Questo è da ascriversi all’eccessiva proposta di lingua scritta, alla dominanza della letteratura ed all’impronta grammaticale e sintattica dello studio proposto dalle scuole italiane.

Per fare un passo avanti era necessario un bilinguismo precoce, in quell’età particolarmente versata all’apprendimento linguistico, insistendo sulle abilità orali del comprendere e dell’esprimersi, che sono le prime a comparire nella vita e nello sviluppo del bambino.
Per mantenere vivo l’interesse era anche indispensabile che la situazione esperienziale avesse realmente uno scopo comunicativo.

Dunque, armata del tanto materiale che avevo raccolto, mi misi a studiare in quale modo proporre l’apprendimento anche di quello più semplice, come fossimo in una situazione naturale.

Tanto per fare un esempio, sviluppare la funzione comunicativa “salutare e presentarsi”, che implica di per sé stessa lessico e strutture linguistiche piuttosto semplici, richiedeva di introdurre gradualmente gli alunni nella routine di classe.

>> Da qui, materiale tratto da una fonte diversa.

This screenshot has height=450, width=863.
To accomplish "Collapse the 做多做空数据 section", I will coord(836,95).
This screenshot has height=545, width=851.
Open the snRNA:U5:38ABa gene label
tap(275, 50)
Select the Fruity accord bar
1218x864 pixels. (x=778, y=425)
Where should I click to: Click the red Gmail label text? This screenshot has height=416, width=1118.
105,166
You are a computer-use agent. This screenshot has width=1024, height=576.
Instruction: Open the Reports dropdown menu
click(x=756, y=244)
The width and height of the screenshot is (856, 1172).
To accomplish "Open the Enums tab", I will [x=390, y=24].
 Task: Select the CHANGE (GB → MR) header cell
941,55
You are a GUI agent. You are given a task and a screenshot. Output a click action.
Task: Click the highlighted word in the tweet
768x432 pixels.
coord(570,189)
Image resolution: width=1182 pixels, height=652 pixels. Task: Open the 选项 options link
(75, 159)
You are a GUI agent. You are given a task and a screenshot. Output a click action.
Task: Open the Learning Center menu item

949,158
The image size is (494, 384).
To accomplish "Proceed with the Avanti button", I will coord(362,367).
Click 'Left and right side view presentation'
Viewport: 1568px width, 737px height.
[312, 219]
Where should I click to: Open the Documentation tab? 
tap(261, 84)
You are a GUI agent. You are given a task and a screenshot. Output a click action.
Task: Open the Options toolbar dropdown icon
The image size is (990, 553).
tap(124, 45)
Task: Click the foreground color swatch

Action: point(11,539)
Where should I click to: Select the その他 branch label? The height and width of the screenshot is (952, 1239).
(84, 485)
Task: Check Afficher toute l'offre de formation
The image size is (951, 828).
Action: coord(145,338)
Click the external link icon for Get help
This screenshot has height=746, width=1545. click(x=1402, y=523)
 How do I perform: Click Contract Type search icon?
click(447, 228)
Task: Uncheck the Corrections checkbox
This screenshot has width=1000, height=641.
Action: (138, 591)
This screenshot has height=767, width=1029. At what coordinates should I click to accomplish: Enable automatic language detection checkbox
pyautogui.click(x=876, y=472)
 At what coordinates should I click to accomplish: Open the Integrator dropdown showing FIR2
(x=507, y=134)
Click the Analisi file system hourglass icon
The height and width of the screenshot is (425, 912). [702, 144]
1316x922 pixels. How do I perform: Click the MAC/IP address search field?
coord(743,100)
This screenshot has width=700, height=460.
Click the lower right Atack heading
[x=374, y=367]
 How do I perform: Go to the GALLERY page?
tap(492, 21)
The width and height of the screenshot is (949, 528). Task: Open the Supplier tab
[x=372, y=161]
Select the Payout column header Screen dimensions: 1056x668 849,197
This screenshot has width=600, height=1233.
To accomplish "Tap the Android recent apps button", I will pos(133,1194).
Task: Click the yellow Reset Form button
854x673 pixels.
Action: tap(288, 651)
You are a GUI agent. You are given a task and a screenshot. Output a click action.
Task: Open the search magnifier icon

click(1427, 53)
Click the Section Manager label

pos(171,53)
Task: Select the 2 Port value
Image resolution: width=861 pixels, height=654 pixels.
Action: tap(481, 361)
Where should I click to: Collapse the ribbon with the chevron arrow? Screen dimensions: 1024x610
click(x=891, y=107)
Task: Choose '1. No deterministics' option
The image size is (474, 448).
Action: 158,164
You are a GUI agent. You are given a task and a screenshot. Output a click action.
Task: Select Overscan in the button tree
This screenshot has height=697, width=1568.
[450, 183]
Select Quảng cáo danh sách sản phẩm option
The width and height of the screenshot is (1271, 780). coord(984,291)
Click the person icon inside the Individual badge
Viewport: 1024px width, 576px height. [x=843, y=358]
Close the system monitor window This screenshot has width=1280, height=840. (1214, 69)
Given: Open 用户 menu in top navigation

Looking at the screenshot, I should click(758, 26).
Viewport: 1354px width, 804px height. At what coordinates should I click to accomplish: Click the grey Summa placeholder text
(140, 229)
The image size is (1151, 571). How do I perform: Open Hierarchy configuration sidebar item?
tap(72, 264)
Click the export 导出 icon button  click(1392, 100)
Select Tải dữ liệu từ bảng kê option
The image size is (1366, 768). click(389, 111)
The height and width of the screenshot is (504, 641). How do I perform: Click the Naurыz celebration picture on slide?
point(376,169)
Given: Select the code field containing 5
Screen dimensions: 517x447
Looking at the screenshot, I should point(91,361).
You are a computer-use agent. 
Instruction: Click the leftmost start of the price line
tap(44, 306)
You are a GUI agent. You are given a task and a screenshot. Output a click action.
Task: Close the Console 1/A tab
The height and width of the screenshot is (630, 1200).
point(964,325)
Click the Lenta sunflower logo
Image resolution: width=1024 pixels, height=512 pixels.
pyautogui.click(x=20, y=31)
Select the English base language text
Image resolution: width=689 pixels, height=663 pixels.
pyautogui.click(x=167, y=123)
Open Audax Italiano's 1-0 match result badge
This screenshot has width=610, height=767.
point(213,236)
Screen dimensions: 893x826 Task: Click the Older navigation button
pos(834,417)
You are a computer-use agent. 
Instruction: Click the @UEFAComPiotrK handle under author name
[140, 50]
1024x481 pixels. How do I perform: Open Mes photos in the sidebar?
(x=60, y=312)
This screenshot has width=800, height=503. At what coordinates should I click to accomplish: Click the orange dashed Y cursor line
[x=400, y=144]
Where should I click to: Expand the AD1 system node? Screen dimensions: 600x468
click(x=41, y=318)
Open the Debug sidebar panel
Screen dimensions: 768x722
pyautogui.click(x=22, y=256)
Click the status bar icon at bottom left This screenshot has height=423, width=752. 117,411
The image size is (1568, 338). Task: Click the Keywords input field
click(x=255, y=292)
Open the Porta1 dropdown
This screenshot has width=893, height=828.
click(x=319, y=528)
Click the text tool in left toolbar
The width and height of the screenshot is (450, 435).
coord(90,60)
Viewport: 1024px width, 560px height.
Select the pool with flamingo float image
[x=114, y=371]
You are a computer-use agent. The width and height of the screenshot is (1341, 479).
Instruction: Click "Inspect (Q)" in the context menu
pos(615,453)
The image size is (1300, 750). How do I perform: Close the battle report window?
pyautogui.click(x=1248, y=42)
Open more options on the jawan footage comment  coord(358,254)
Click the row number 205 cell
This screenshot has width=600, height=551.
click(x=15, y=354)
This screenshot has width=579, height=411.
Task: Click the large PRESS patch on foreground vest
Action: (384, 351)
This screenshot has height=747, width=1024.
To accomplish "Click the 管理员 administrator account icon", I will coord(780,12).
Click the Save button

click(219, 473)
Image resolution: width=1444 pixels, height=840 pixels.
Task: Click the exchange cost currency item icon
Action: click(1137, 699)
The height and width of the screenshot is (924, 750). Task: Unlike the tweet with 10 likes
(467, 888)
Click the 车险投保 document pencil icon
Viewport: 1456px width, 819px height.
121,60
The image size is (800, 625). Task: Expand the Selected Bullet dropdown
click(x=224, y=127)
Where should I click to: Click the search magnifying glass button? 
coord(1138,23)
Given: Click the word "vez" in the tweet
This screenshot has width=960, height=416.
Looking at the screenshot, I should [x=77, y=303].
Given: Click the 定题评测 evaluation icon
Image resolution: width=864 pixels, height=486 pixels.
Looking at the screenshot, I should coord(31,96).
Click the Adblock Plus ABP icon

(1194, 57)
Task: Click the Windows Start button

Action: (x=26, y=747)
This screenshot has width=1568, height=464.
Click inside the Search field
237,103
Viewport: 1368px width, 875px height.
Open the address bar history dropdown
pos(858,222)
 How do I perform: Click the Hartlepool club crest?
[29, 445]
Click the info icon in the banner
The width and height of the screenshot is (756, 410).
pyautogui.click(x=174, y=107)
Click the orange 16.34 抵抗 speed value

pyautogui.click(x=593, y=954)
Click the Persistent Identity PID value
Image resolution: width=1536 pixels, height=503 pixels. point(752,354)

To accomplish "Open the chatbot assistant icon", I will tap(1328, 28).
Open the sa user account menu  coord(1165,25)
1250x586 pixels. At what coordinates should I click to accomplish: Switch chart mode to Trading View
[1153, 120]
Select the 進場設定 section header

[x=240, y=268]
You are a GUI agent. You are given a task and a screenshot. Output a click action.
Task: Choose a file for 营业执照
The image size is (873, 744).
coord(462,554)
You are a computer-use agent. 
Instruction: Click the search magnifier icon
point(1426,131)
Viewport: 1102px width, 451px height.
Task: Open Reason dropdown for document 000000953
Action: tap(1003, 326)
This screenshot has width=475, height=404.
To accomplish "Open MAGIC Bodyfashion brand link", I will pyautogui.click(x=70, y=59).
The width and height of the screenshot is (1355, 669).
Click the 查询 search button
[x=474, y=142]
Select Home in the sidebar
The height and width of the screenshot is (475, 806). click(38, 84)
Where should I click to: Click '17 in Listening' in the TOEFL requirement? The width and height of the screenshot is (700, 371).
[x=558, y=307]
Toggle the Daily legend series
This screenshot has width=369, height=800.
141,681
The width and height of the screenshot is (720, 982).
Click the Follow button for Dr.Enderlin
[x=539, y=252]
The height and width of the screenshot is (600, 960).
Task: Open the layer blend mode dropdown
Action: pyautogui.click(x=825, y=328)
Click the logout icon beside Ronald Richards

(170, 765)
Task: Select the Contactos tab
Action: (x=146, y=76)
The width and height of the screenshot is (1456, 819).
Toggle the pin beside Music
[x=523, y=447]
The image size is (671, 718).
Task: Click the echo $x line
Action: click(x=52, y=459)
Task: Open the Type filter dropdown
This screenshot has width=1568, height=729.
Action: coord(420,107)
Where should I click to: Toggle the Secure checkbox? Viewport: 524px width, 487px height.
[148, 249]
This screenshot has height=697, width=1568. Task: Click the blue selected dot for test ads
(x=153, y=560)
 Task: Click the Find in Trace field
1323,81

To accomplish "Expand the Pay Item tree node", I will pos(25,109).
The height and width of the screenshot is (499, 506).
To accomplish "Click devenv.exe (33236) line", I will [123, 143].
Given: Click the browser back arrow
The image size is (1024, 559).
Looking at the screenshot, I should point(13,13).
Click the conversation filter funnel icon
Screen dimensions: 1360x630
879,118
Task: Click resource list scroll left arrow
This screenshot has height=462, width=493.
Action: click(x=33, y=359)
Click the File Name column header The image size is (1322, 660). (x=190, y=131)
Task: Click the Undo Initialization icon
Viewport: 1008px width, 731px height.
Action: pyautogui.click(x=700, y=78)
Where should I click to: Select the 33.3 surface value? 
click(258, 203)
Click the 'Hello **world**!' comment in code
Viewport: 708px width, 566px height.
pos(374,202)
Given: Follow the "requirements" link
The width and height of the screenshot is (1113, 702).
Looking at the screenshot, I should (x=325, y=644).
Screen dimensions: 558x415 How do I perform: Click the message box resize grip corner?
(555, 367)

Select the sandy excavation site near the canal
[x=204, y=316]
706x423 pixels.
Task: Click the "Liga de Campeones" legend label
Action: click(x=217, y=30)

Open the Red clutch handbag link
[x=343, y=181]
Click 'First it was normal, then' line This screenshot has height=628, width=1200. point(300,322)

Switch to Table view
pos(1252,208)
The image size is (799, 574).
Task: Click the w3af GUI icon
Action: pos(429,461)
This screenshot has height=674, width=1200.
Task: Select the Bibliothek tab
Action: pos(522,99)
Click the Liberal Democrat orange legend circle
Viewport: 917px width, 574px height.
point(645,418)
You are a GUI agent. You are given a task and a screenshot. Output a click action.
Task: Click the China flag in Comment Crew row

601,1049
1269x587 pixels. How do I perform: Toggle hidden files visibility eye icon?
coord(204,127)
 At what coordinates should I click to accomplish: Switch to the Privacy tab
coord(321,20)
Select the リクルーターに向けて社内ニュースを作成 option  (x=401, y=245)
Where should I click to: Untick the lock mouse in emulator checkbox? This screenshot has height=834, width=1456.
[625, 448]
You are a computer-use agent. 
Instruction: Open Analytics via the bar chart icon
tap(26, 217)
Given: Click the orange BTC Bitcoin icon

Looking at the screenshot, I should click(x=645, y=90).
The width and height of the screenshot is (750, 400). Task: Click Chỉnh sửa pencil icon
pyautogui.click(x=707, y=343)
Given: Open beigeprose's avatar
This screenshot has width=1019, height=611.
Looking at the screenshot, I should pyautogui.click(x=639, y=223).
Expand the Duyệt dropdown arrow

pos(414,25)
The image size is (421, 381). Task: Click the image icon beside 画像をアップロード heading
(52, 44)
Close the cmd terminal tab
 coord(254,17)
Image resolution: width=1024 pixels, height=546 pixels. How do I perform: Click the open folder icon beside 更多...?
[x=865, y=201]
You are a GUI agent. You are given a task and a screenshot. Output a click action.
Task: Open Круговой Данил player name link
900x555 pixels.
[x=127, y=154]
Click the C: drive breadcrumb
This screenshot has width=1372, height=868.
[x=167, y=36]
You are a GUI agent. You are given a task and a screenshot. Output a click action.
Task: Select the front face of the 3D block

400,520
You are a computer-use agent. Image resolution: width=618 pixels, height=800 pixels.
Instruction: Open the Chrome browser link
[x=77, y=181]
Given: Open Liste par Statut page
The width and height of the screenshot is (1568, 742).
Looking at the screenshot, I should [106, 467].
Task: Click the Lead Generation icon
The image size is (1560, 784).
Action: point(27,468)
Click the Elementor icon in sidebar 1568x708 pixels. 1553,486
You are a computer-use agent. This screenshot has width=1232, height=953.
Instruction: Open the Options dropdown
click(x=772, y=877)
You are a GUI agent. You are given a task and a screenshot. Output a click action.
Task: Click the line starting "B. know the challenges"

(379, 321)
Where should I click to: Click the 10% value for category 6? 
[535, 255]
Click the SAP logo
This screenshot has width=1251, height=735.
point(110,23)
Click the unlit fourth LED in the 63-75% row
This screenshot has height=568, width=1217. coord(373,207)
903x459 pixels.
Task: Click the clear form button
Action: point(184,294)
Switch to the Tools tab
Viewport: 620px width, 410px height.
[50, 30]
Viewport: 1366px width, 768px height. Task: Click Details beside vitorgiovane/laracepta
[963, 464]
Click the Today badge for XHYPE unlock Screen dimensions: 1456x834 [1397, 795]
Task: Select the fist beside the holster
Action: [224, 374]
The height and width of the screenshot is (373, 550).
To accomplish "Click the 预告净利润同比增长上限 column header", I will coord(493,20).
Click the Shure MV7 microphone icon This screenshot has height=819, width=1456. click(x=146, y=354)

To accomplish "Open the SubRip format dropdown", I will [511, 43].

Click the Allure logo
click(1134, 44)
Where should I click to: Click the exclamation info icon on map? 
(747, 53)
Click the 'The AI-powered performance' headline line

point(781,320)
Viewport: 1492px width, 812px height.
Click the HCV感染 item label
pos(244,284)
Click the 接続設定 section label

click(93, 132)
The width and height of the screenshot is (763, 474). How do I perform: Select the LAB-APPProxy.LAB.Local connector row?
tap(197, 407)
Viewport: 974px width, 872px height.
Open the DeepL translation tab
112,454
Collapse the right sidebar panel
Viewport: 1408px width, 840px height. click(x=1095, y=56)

L’insegnante salutava gli alunni all’arrivo e al termine della giornata scolastica in L2 e solo con il costante uso della lingua in questo contesto per i ragazzi si andava chiarendo la differenza tra il salutare la maestra o un loro pari, distinguere tra il momento dell’arrivo da quello dell’allontanamento, adeguarsi ai momenti specifici della giornata.

Così ciò che sembrava tanto facile in apparenza,  richiedeva invece un costante uso in situazione della lingua e del materiale linguistico che ne consolidasse l’acquisizione.